** BEGIN Provided passage **

Most of the text on the web for example is in a proportional-pitch typeface.
Does your Emacs usually use a proportional-pitch typeface? If so and you're on Linux, I'll install the font you are using.
I've tried using proportional typefaces in Emacs (on Mac), but there was something off, so I went back to monospaced. I could try again now that I have a Linux machine.
The text in my Emacs looks almost exactly like the text in my Gnome Terminal. (A slight difference in size is the only thing I notice. To be painfully precise, (window-system) evals to 'pgtk on my Emacs.)
The text in Gnome Terminal is not terrible, for sure, but text on the web is a nicer in my experience.
Huh. I use pgtk Emacs, too, and am surprised to find someone who doesn't find my statement obvious.
I have never figured out how to get a good font and rendering going for text in Urdu/arabic script.
I like emacs for its flexibility and its ability to be a platform for people to build just about any extension. So for this you'd need a solid scripting language. I was never sold on Lisp but it's fine. I'd prefer to see lua; it just makes more sense.
The repo-reference stuff works pretty well all things considered. If it were python it would be hell.
Crazy side of me would like to see it fully written in a safe(r) language like rust, swift or zig. Basically your config would be a recompiled subsystem, loaded at runtime, or you'd recompile the whole editor.
It wouldn't hurt if the config had a bit more structure. Forcing people to set fonts etc. BEFORE loading other things; essentially enforcing an order in which things get loaded. It can get hairy after years of working in emacs.
I love that it's keyboard driven and I'd keep that for sure.
The config should automatically be a git repository and any change should generate a meaningful commit (thinking out loud).
Better key handling and none c-x nonsense. Switching between keyboard combos and straight up shortcut should be a defined choice not overwritten by x. Every 'plugins' should expose their shortcuts override clearly. Have sane defaults that aren't 30 years of cruft. This means you'd have to consider running on mac just as well as windows, and in and out of the terminal makes this extremely tricky.
Better plugin system and discovery. Often the best and only way to find how to solve a problem in emacs was by finding some random gray-beard post on some forum by sheer luck.
Instead of using ctrl and meta modifiers, use a leader key like escape or semicolon or comma or some such thing as the prefix key for key bindings. In fact, this desire for leader-key-based, non-modal text editing led me to write devil-mode for Emacs: <https://susam.github.io/devil/>.
Make CapsLock an additional Ctrl. On many old keyboards that is where the Ctrl key was positioned [1].
Instead of making it an additional Ctrl key, you can also make it a new separate modifier key with XKB[1]. I've found this very useful over the years for WM-related key bindings, leaving the other modifiers for applications.
Tangentially, I really loathe how Wayland has no alternative to this. I'm expected to configure keyboard layouts in every DE or WM I use, which is a much worse UX.

** END Provided passage **
** BEGIN Given data **

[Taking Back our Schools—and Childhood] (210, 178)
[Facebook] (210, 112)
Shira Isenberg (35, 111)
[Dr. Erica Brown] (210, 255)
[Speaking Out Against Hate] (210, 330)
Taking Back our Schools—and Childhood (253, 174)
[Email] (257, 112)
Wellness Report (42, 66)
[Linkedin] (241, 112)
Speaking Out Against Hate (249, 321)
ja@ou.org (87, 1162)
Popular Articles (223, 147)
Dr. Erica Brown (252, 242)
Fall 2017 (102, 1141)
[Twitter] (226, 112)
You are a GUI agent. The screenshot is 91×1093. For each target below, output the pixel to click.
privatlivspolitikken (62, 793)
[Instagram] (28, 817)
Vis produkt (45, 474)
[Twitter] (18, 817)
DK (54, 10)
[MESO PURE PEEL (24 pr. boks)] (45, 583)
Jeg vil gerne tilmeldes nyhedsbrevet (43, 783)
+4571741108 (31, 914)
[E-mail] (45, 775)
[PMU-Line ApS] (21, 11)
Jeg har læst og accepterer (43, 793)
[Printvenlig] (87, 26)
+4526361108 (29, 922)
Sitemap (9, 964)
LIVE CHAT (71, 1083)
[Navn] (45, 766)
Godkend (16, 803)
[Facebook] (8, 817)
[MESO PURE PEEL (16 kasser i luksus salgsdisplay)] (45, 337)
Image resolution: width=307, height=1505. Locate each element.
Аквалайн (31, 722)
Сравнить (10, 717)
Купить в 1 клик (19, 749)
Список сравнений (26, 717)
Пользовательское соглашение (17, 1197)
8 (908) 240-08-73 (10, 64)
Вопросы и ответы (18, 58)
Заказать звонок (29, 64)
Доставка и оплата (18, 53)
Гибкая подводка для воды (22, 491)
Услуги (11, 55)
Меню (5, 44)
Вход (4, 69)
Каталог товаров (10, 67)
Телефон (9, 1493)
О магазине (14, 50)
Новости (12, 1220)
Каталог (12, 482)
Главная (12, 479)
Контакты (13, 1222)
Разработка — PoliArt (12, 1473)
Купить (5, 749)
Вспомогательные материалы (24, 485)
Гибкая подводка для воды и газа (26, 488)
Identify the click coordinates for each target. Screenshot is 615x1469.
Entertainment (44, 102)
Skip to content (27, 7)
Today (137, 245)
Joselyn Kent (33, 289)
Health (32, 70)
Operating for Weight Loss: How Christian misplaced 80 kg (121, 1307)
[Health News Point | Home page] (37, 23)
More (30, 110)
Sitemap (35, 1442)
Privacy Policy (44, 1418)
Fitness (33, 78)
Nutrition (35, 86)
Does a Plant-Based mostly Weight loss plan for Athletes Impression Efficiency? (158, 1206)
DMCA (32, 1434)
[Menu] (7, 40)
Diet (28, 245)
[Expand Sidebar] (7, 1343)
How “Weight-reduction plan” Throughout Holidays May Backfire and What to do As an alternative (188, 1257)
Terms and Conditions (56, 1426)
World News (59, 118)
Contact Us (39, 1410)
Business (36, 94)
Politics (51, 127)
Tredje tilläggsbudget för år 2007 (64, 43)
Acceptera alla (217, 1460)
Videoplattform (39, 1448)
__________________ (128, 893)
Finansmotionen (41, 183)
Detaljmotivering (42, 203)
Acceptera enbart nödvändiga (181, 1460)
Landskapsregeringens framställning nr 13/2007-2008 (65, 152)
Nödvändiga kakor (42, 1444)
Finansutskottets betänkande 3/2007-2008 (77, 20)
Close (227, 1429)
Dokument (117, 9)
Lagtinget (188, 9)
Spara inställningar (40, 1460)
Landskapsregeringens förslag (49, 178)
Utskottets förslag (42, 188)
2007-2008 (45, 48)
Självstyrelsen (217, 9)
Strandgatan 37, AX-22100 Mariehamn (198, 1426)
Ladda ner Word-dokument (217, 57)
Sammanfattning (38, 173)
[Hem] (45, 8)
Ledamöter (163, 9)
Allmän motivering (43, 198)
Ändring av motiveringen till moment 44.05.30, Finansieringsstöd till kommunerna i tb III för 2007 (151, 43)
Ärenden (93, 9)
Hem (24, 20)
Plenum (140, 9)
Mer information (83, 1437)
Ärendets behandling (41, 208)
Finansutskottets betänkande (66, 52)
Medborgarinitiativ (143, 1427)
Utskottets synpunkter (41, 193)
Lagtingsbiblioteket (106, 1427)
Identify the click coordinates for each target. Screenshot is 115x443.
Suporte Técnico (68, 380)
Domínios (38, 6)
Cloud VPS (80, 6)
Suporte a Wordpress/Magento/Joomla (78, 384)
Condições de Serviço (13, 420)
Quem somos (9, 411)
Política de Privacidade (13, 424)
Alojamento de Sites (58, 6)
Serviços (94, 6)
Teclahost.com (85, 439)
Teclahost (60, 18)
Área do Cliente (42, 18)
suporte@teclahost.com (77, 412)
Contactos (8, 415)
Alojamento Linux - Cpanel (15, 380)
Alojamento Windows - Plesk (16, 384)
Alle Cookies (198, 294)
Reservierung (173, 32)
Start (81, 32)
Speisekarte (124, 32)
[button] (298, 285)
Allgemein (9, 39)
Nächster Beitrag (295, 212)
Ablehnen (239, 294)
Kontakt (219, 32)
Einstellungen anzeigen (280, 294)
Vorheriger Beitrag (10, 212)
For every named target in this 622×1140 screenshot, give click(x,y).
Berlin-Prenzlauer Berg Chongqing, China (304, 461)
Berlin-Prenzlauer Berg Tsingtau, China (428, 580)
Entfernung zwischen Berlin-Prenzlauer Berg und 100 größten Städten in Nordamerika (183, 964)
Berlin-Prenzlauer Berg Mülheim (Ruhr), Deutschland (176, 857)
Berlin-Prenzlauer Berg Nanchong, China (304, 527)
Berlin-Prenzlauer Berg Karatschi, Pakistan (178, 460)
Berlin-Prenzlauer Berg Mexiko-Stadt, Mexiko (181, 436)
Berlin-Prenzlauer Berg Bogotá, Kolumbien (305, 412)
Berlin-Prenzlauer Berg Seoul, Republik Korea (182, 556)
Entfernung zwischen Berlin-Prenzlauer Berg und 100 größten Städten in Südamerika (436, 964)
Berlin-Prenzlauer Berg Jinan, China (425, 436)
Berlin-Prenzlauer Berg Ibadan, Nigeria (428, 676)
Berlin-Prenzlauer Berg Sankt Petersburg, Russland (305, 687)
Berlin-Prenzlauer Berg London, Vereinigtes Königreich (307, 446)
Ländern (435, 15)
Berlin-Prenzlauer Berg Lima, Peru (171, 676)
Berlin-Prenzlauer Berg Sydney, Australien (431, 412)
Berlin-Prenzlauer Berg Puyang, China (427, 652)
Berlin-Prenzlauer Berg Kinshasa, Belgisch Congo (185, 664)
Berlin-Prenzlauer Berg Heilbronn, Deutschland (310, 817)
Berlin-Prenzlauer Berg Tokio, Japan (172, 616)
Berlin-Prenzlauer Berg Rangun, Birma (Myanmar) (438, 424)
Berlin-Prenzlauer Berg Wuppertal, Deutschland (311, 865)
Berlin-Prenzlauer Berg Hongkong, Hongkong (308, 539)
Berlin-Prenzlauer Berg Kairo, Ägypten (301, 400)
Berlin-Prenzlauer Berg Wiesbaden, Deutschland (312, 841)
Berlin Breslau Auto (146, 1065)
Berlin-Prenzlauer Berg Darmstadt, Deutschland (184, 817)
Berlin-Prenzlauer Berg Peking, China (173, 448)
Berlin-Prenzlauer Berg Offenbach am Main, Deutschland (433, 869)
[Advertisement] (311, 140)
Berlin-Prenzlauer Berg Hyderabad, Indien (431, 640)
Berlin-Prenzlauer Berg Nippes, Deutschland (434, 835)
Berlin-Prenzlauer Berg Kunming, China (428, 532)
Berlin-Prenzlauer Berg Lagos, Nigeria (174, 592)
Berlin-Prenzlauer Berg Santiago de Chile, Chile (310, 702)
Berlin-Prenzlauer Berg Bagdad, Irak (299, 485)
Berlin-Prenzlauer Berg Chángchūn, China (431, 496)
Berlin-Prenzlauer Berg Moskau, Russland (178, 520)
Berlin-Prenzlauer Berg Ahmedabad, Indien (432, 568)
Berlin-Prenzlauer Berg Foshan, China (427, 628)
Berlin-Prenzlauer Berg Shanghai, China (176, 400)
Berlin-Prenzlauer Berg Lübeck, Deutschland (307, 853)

** END Given data **

**To be done:**
**a.** Write out the stretch of the records from the line containing "Medborgarinitiativ (143, 1427)" through the line containing "Kontakt (219, 32)" as a numbered list, leaving out any blank lines.
**b.** Write the next part of the discussion about Emacs, starting after its last sentence.
The discussion text and the records have no connection to each other.

**In response:**
**a.**
1. Medborgarinitiativ (143, 1427)
2. Utskottets synpunkter (41, 193)
3. Lagtingsbiblioteket (106, 1427)
4. Identify the click coordinates for each target. Screenshot is 115x443.
5. Suporte Técnico (68, 380)
6. Domínios (38, 6)
7. Cloud VPS (80, 6)
8. Suporte a Wordpress/Magento/Joomla (78, 384)
9. Condições de Serviço (13, 420)
10. Quem somos (9, 411)
11. Política de Privacidade (13, 424)
12. Alojamento de Sites (58, 6)
13. Serviços (94, 6)
14. Teclahost.com (85, 439)
15. Teclahost (60, 18)
16. Área do Cliente (42, 18)
17. suporte@teclahost.com (77, 412)
18. Contactos (8, 415)
19. Alojamento Linux - Cpanel (15, 380)
20. Alojamento Windows - Plesk (16, 384)
21. Alle Cookies (198, 294)
22. Reservierung (173, 32)
23. Start (81, 32)
24. Speisekarte (124, 32)
25. [button] (298, 285)
26. Allgemein (9, 39)
27. Nächster Beitrag (295, 212)
28. Ablehnen (239, 294)
29. Kontakt (219, 32)

**b.**
[1]: https://vincent.bernat.ch/en/extending-xkb#attaching-symbols...
I know many people like to remap Caps Lock to function as Ctrl. However that setup does not quite work for me. There is only one Caps Lock key on the left side of the keyboard. I need Ctrl on both sides of the keyboard, so that I can use the left Ctrl key while typing Ctrl+P but the right one while typing Ctrl+A.
There are other options as well, like remapping the Enter key to act as Ctrl when chorded or using sticky modifiers. I think using an ergonomic keyboard with two large Ctrl keys on both sides of the keyboard is probably the best solution. I've discussed some of these alternatives in more detail <https://susam.github.io/devil/#why>.
By the way, there are some vendors that still make Unix layout keyboards with the Ctrl key positioned where Caps Lock key usually is: <https://deskthority.net/wiki/Category:Keyboards_with_Unix_la...>.
I was very disappointed that Apple gave up that fight.
They also at some point joined the PC world in moving the nubs on their keyboard from "d" and "k", where you were more likely to notice if your fingers are not in their proper place on the home row. Now if your right hand is offset slightly to the right, you won't feel anything, which is less immediately noticeable than if the nub were under the wrong finger.
emacs is not its keybindings. you can bind your emacs keyboard to do what you are asking for; as you said, you wrote a mode for emacs that works the way you want, and it wasn't necessary to rewrite Emacs.
> emacs is not its keybindings ... and it wasn't necessary to rewrite Emacs
That's indeed true! But the premise of this question explores the scenario: What if we did rewrite Emacs from scratch?
I'd really prefer for emacs' implementation language to have been a lisp-1 rather than a lisp-2. It's annoying to have to do different things to treat a function as a value (put it into a list, assign it to a variable, etc.), as opposed to all other kinds of data. Any benefit you get from allowing name collisions (i.e. function named f, related but distinct variable also named f) seems very small in all elisp code I've seen and promotes confusion more than it enables desirable programming patterns.
I'd make lexical scope the default and dynamic scope opt-in on a per-variable basis. This one is probably less controversial. I think the devs are moving in that direction (e.g. by changing emacs core code to use lexical scope and adding warnings for code that doesn't opt into it), but I don't see how they will actually be able to change the default without breaking a whole bunch of user code.
- Use Common Lisp instead of Emacs Lisp.
- Design a more modular architecture to make it easier to extend and maintain different components.
- Design a more robust plugin system for development and distribution of extensions.
- Implement better sandboxing and security measures for extensions.
- Better APIs for extension developers.
- better multi-threading support baked into the editor.
For the Common Lisp part, someone created lem [0], but for the other points I can't tell. I know there is an extension manager being developped, but am not able to judge the robustness. Also that there isn't org-mode.
> Use Common Lisp instead of Emacs Lisp.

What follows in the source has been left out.